Convert every line of the records below into a JSON list of strings, one string per line, leaving out any blank lines.

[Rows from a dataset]

******************************

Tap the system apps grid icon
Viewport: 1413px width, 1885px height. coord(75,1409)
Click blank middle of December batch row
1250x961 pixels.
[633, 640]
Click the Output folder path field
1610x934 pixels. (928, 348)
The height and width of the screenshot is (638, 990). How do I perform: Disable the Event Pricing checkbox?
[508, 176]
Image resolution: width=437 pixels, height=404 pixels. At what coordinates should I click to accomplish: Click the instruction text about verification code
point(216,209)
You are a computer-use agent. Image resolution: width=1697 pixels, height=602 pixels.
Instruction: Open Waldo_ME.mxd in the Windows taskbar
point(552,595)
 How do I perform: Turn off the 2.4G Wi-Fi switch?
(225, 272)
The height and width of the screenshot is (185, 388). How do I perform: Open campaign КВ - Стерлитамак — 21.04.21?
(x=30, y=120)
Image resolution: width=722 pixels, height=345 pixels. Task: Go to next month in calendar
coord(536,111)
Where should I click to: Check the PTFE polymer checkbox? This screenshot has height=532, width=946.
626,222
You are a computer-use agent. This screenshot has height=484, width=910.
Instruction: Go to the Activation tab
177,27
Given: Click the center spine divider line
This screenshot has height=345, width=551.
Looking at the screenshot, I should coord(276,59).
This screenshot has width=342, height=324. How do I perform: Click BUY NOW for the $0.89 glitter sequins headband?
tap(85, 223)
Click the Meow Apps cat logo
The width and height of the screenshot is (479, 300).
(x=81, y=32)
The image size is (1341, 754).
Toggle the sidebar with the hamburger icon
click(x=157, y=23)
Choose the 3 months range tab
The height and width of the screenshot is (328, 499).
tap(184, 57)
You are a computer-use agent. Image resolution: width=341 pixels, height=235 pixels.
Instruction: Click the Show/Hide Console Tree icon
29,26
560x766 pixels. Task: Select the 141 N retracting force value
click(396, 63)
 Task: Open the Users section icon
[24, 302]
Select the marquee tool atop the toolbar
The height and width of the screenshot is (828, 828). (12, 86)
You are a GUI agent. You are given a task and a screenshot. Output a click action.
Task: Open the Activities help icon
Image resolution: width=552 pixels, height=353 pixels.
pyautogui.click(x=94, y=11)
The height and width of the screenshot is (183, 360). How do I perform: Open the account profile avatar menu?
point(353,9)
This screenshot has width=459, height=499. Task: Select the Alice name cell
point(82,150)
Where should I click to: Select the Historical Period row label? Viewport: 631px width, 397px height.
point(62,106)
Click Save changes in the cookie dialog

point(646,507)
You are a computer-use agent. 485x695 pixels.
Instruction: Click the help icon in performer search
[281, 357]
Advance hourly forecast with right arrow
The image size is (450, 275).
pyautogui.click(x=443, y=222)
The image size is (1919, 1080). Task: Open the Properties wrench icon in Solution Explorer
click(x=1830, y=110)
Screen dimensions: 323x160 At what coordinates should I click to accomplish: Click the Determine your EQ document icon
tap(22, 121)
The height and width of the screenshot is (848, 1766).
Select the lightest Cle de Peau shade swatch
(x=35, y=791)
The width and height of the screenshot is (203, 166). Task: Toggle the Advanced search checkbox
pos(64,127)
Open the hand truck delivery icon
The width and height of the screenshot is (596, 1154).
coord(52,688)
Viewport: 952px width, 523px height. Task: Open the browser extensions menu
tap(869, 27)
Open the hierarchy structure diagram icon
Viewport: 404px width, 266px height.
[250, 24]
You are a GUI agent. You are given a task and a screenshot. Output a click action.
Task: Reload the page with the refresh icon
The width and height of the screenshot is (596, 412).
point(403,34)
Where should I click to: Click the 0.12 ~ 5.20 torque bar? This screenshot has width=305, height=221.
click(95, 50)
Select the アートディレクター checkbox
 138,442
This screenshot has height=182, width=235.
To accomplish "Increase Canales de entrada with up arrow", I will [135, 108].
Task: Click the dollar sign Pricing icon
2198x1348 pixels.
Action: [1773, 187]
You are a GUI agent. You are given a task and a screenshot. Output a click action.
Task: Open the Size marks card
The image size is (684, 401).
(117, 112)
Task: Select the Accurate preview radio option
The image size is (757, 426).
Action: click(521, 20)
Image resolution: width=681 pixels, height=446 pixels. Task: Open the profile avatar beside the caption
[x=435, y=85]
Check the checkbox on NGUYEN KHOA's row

******************************

:: Output for this task ::
[
  "Tap the system apps grid icon",
  "Viewport: 1413px width, 1885px height. coord(75,1409)",
  "Click blank middle of December batch row",
  "1250x961 pixels.",
  "[633, 640]",
  "Click the Output folder path field",
  "1610x934 pixels. (928, 348)",
  "The height and width of the screenshot is (638, 990). How do I perform: Disable the Event Pricing checkbox?",
  "[508, 176]",
  "Image resolution: width=437 pixels, height=404 pixels. At what coordinates should I click to accomplish: Click the instruction text about verification code",
  "point(216,209)",
  "You are a computer-use agent. Image resolution: width=1697 pixels, height=602 pixels.",
  "Instruction: Open Waldo_ME.mxd in the Windows taskbar",
  "point(552,595)",
  " How do I perform: Turn off the 2.4G Wi-Fi switch?",
  "(225, 272)",
  "The height and width of the screenshot is (185, 388). How do I perform: Open campaign КВ - Стерлитамак — 21.04.21?",
  "(x=30, y=120)",
  "Image resolution: width=722 pixels, height=345 pixels. Task: Go to next month in calendar",
  "coord(536,111)",
  "Where should I click to: Check the PTFE polymer checkbox? This screenshot has height=532, width=946.",
  "626,222",
  "You are a computer-use agent. This screenshot has height=484, width=910.",
  "Instruction: Go to the Activation tab",
  "177,27",
  "Given: Click the center spine divider line",
  "This screenshot has height=345, width=551.",
  "Looking at the screenshot, I should coord(276,59).",
  "This screenshot has width=342, height=324. How do I perform: Click BUY NOW for the $0.89 glitter sequins headband?",
  "tap(85, 223)",
  "Click the Meow Apps cat logo",
  "The width and height of the screenshot is (479, 300).",
  "(x=81, y=32)",
  "The image size is (1341, 754).",
  "Toggle the sidebar with the hamburger icon",
  "click(x=157, y=23)",
  "Choose the 3 months range tab",
  "The height and width of the screenshot is (328, 499).",
  "tap(184, 57)",
  "You are a computer-use agent. Image resolution: width=341 pixels, height=235 pixels.",
  "Instruction: Click the Show/Hide Console Tree icon",
  "29,26",
  "560x766 pixels. Task: Select the 141 N retracting force value",
  "click(396, 63)",
  " Task: Open the Users section icon",
  "[24, 302]",
  "Select the marquee tool atop the toolbar",
  "The height and width of the screenshot is (828, 828). (12, 86)",
  "You are a GUI agent. You are given a task and a screenshot. Output a click action.",
  "Task: Open the Activities help icon",
  "Image resolution: width=552 pixels, height=353 pixels.",
  "pyautogui.click(x=94, y=11)",
  "The height and width of the screenshot is (183, 360). How do I perform: Open the account profile avatar menu?",
  "point(353,9)",
  "This screenshot has width=459, height=499. Task: Select the Alice name cell",
  "point(82,150)",
  "Where should I click to: Select the Historical Period row label? Viewport: 631px width, 397px height.",
  "point(62,106)",
  "Click Save changes in the cookie dialog",
  "point(646,507)",
  "You are a computer-use agent. 485x695 pixels.",
  "Instruction: Click the help icon in performer search",
  "[281, 357]",
  "Advance hourly forecast with right arrow",
  "The image size is (450, 275).",
  "pyautogui.click(x=443, y=222)",
  "The image size is (1919, 1080). Task: Open the Properties wrench icon in Solution Explorer",
  "click(x=1830, y=110)",
  "Screen dimensions: 323x160 At what coordinates should I click to accomplish: Click the Determine your EQ document icon",
  "tap(22, 121)",
  "The height and width of the screenshot is (848, 1766).",
  "Select the lightest Cle de Peau shade swatch",
  "(x=35, y=791)",
  "The width and height of the screenshot is (203, 166). Task: Toggle the Advanced search checkbox",
  "pos(64,127)",
  "Open the hand truck delivery icon",
  "The width and height of the screenshot is (596, 1154).",
  "coord(52,688)",
  "Viewport: 952px width, 523px height. Task: Open the browser extensions menu",
  "tap(869, 27)",
  "Open the hierarchy structure diagram icon",
  "Viewport: 404px width, 266px height.",
  "[250, 24]",
  "You are a GUI agent. You are given a task and a screenshot. Output a click action.",
  "Task: Reload the page with the refresh icon",
  "The width and height of the screenshot is (596, 412).",
  "point(403,34)",
  "Where should I click to: Click the 0.12 ~ 5.20 torque bar? This screenshot has width=305, height=221.",
  "click(95, 50)",
  "Select the アートディレクター checkbox",
  " 138,442",
  "This screenshot has height=182, width=235.",
  "To accomplish \"Increase Canales de entrada with up arrow\", I will [135, 108].",
  "Task: Click the dollar sign Pricing icon",
  "2198x1348 pixels.",
  "Action: [1773, 187]",
  "You are a GUI agent. You are given a task and a screenshot. Output a click action.",
  "Task: Open the Size marks card",
  "The image size is (684, 401).",
  "(117, 112)",
  "Task: Select the Accurate preview radio option",
  "The image size is (757, 426).",
  "Action: click(521, 20)",
  "Image resolution: width=681 pixels, height=446 pixels. Task: Open the profile avatar beside the caption",
  "[x=435, y=85]",
  "Check the checkbox on NGUYEN KHOA's row"
]